Statistics between 2004 and 2020 indicated that the death rate of the Greek population in the country was higher than the birth rate, while it was vice versa for the foreign population in the country. 

Figures also show a dramatic decline in total population by 252,163 from 2009 to 2020.   

'Ticking time bomb' 

Meanwhile, speaking at an event on Greece's demography earlier this month, Prime Minister Kyriakos Mitsotakis warned of the potential dangers posed by population imbalances. 

The demography is like a "ticking time bomb," said the Greek premier, who warned of the pension system collapse as a result of the shrinking population. 

Also mentioning the decline in the number of financially active citizens, Mitsotakis said the aging population can have negative consequences for social security and health systems. 

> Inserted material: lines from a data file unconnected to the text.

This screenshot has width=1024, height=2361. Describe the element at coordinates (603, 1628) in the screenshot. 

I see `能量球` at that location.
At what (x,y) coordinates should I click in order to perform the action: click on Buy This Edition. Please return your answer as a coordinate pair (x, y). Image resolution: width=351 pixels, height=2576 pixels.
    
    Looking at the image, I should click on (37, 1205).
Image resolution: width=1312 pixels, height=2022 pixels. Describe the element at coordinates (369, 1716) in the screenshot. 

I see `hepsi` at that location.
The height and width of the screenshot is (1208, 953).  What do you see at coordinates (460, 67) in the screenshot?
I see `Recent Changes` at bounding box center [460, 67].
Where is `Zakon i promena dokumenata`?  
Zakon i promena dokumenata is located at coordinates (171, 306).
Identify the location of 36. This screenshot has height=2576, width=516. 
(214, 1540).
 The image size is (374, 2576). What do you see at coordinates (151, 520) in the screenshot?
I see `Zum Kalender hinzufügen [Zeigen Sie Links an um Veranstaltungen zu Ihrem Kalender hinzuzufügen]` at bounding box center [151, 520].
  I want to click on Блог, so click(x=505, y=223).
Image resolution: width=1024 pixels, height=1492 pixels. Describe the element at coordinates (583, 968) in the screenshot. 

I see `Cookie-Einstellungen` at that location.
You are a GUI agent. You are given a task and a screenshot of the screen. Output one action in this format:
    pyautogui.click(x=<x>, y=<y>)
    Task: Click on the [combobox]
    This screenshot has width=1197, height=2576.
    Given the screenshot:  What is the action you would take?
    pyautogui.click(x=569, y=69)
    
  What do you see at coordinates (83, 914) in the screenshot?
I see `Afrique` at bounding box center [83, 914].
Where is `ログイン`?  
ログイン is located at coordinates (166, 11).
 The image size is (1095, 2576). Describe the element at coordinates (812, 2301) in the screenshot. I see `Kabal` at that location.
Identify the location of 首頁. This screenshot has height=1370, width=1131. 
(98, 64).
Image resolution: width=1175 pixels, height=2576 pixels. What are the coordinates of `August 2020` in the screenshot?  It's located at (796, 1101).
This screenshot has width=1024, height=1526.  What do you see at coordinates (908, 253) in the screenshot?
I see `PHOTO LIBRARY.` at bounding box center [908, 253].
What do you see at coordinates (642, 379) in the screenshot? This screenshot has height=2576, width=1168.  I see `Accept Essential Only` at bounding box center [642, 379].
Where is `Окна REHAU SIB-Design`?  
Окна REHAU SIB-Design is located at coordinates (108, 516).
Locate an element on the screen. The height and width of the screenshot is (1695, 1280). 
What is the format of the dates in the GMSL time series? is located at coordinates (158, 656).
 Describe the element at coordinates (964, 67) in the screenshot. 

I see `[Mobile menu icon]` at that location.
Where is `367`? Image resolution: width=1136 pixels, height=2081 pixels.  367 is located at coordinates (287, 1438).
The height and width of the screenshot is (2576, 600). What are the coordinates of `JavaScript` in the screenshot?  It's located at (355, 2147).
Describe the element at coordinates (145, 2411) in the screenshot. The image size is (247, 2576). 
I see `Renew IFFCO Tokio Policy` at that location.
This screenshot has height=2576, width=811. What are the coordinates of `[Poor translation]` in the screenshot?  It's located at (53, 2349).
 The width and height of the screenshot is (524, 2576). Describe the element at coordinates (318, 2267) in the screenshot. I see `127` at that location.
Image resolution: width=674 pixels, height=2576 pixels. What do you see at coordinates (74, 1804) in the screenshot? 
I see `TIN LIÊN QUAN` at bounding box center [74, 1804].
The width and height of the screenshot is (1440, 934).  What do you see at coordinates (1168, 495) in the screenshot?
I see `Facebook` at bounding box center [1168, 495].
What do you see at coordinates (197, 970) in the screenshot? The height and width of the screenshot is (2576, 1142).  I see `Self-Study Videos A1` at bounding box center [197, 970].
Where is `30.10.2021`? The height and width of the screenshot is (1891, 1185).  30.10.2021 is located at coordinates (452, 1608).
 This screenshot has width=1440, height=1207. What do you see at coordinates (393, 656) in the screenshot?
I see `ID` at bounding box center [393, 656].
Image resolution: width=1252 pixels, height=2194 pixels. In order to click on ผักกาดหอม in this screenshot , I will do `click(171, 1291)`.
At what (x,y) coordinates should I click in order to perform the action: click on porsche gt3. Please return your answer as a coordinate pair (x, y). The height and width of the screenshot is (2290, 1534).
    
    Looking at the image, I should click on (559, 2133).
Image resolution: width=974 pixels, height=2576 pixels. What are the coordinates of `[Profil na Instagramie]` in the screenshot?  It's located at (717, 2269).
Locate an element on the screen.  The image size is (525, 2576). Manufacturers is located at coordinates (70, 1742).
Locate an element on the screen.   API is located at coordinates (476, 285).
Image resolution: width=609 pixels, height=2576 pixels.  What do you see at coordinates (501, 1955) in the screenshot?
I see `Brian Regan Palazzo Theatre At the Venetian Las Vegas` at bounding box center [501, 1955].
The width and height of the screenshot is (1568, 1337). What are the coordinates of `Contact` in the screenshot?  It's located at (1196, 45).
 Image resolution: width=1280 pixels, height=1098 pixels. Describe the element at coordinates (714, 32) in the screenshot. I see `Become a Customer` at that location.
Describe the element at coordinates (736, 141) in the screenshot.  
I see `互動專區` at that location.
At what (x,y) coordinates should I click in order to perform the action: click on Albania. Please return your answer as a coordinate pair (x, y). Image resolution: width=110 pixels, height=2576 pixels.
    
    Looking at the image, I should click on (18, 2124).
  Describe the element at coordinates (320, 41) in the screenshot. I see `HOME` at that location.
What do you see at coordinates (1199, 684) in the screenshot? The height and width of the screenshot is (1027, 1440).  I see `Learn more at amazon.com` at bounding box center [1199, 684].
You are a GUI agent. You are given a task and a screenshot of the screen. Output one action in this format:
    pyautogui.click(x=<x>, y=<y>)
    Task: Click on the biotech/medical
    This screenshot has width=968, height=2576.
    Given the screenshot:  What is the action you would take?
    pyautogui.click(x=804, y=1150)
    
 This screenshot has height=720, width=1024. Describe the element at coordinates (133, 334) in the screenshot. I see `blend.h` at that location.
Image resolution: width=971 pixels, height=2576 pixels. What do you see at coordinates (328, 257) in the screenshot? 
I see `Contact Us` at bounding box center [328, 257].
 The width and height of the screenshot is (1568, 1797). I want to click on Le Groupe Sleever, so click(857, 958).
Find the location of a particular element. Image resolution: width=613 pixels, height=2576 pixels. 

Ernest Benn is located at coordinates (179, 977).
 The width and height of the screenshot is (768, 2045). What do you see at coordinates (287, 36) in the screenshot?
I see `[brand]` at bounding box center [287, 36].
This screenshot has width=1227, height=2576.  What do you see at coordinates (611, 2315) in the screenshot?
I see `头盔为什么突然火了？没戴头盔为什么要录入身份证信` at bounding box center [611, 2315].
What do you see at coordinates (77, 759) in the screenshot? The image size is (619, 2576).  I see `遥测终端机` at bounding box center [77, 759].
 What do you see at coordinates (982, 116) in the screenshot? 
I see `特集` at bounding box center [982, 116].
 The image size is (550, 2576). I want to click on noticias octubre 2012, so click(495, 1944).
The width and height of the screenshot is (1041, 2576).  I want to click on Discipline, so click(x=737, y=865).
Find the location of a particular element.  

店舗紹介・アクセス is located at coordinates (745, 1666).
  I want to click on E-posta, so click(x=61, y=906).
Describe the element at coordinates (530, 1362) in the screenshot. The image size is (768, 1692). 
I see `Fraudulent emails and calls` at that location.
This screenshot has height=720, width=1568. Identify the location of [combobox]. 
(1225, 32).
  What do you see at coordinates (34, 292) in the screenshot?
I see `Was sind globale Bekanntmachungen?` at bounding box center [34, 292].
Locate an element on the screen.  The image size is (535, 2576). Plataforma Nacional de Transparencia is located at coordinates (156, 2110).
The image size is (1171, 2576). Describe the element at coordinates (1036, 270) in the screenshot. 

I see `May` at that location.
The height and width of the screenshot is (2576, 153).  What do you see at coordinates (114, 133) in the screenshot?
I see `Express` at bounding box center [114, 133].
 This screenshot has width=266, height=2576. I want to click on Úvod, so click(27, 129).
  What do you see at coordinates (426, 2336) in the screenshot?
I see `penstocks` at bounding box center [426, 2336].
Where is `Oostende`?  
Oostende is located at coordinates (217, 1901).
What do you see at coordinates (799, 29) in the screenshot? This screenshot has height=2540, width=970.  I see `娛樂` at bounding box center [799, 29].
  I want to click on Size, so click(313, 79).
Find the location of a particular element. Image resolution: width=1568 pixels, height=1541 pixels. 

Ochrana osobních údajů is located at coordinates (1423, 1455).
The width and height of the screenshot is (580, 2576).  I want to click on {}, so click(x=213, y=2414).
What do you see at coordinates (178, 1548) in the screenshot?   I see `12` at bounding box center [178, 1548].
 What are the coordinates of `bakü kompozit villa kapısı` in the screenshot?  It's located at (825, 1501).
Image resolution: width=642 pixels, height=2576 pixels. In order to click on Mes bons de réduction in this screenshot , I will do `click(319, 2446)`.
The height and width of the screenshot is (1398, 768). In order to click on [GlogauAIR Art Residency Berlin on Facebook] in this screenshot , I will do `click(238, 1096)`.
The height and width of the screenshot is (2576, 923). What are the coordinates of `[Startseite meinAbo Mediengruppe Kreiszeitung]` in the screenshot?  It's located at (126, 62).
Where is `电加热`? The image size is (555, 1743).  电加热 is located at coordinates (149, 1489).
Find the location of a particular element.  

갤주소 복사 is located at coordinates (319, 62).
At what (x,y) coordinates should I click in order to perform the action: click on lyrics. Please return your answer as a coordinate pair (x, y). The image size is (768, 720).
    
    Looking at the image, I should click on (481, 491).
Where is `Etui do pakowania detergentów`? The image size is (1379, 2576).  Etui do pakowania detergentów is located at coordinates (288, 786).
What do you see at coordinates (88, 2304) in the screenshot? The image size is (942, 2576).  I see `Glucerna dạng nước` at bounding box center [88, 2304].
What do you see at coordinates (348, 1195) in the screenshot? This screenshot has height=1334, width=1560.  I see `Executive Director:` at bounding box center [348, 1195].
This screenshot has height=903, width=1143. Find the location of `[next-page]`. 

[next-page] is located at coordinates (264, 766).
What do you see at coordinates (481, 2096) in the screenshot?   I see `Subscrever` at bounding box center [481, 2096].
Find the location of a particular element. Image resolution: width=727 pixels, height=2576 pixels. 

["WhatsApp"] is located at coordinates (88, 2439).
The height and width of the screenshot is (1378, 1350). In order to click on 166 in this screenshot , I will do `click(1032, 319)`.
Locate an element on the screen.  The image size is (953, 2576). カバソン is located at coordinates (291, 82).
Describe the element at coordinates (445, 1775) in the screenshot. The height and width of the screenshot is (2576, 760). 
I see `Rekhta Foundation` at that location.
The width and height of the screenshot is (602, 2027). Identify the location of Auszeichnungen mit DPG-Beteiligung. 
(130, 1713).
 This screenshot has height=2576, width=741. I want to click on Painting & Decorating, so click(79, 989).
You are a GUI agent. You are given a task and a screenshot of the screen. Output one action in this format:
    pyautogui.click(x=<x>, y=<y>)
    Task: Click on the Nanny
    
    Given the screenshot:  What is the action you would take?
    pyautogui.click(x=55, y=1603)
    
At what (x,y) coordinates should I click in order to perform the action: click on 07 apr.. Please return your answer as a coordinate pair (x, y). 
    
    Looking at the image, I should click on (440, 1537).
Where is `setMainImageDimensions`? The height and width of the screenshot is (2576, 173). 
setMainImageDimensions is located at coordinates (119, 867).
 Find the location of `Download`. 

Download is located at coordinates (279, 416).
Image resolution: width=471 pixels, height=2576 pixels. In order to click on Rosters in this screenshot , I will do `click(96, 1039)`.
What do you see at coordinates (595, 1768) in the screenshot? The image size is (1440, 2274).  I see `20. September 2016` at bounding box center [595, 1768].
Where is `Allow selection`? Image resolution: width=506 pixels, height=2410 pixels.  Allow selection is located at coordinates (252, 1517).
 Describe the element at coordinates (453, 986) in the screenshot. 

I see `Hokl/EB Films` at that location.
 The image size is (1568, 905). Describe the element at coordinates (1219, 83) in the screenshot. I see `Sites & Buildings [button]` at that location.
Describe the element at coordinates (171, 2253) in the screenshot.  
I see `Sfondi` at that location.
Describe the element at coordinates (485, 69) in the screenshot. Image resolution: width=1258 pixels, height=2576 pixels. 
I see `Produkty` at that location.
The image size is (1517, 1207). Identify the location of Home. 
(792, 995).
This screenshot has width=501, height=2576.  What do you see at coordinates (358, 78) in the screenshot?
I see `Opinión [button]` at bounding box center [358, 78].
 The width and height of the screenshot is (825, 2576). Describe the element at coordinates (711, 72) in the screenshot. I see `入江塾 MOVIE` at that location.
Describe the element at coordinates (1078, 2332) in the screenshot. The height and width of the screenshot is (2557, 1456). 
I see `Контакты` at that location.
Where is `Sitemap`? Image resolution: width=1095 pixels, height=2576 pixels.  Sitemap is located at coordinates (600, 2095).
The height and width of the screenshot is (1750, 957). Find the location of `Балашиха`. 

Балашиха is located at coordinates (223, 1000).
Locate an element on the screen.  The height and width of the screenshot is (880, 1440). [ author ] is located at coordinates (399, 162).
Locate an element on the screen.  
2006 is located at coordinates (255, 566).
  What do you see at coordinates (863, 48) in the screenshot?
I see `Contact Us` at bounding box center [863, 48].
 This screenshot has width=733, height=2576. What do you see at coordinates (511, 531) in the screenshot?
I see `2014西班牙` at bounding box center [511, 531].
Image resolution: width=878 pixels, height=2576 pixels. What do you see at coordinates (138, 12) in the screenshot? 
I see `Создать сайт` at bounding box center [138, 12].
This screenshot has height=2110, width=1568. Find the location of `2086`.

This issue is more important than Turkish-Greek problems and the economy, in the long run, he added.

Meanwhile, according to Eurostat figures, Greece's population decline, which has been continuing since 2011, will result in the country having the oldest people in the EU by 2030.


- Median age is about 42 years

With a total population of approximately 10.8 million, the median age in the country is 41.9 years, with women corresponding to 51% of the population, according to the Hellenic Statistical Authority.

According to 2011 data, there are 199,121 EU citizens living in Greece, whereas there are over 700,000 third-country citizens in the country.

Albanian origin people account for more than half of all foreigners, followed by Bulgarian, Romanian, Pakistani, and Georgian origin people in the country.

Greece has an average life expectancy of 82 years.